Его подручные исполнили приказание. Мэтр Кабош поднял Коконнаса на руки, как ребенка, и переложил на носилки, но, несмотря на все предосторожности, Коконнас кричал во все горло-Тут появился и почтенный тюремщик с фонарем в руке.
– В часовню, – сказал он.
Носильщики Коконнаса тронулись в путь после того, как он второй раз пожал руку Кабошу.
Первое пожатие оказалось для пьемонтца чересчур благотворным, так что впредь он не стал привередничать.
Мрачный кортеж в гробовом молчании прошествовал по двум подъемным мостам донжона и широкому двору замка, который вел к часовне, где на цветных окнах мягкий свет окрашивал бледные лики апостолов в красных одеяниях.
Коконнас жадно вдыхал ночной воздух, хотя воздух был насыщен дождевой влагой. Он вглядывался в глубокую тьму и радовался, что все эти обстоятельства благоприятны для их побега.
Ему понадобились вся его воля, вся осторожность, все самообладание, чтобы не спрыгнуть с носилок, когда его донесли до часовни и он увидел на хорах, в трех шагах от престола, лежавшую на полу массу, покрытую большим белым покрывалом.
Это был Ла Моль.
Два солдата, сопровождавшие носилки, остались за дверями часовни.
– Раз уж нам оказывают эту величайшую милость и вновь соединяют нас, – сказал Коконнас, придавая голосу жалобный тон, – отнесите меня к моему другу.
Так как носильщики не получали на этот счет никакого иного приказа, они без всяких возражений исполнили просьбу Коконнаса.
Ла Моль лежал сумрачный и бледный, прислонясь головой к мрамору стены; его черные волосы, обильно смоченные потом, придававшим его лицу матово-бледный оттенок слоновой кости, стояли дыбом.
По знаку тюремщика двое подручных удалились и пошли за священником, которого попросил Коконнас.
Это был условный сигнал.
Коконнас с мучительным нетерпением провожал их глазами; да и не он один не сводил с них горящих глаз.

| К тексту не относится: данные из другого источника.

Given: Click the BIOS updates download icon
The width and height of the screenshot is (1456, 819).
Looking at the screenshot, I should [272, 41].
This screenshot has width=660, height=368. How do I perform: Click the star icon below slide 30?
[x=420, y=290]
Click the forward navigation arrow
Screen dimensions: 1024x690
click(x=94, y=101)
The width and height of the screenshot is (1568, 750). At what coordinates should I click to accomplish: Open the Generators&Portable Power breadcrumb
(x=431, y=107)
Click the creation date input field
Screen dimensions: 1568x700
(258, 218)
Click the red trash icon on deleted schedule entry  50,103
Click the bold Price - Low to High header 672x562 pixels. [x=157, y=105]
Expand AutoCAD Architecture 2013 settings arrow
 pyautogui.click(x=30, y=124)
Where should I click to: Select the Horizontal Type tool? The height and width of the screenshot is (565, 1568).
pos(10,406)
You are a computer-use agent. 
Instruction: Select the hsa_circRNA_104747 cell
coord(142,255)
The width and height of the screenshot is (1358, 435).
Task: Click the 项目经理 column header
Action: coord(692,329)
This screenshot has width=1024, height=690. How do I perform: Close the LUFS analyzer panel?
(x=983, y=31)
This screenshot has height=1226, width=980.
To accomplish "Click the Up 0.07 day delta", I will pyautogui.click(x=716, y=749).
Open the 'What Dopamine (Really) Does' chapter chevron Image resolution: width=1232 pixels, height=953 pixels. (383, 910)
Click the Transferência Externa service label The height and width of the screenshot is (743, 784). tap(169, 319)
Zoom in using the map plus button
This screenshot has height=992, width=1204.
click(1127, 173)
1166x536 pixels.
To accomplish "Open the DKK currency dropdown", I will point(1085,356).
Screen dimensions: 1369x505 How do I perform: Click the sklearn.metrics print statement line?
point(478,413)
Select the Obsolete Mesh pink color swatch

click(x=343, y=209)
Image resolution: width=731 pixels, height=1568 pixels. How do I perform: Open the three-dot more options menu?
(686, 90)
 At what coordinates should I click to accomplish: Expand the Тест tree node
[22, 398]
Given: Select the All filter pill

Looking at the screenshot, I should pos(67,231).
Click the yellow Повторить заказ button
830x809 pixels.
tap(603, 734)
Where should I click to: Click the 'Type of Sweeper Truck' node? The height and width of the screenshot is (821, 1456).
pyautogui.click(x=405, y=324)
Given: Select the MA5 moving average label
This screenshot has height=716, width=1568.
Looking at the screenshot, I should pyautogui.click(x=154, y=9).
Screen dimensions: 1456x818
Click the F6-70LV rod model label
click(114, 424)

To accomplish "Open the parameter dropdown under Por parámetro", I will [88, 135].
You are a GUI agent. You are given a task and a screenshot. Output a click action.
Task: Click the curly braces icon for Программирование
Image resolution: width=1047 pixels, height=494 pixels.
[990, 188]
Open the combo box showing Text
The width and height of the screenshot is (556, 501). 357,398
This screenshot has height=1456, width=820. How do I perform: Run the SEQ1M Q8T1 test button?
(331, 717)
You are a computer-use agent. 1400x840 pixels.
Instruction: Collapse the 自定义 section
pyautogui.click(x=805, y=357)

Как только они ушли, две женщины выбежали из-за престола и, трепеща от радости, бросились на хоры, всколыхнув воздух, как теплый шумный порыв ветра перед грозой.
Маргарита бросилась к Ла Молю и обняла его.
Ла Моль испустил страшный крик, один из тех криков, который услышал в своей камере Коконнас и который чуть не свел его с ума.
– Боже мой! Что с тобой, Ла Моль? – в ужасе отшатнувшись, воскликнула Маргарита.
Ла Моль застонал и закрыл лицо руками, как будто не желая видеть Маргариту.
Молчание Ла Моля и этот жест испугали Маргариту больше, чем крик боли.
– Ох, что с тобой? – воскликнула она. – Ты весь в крови!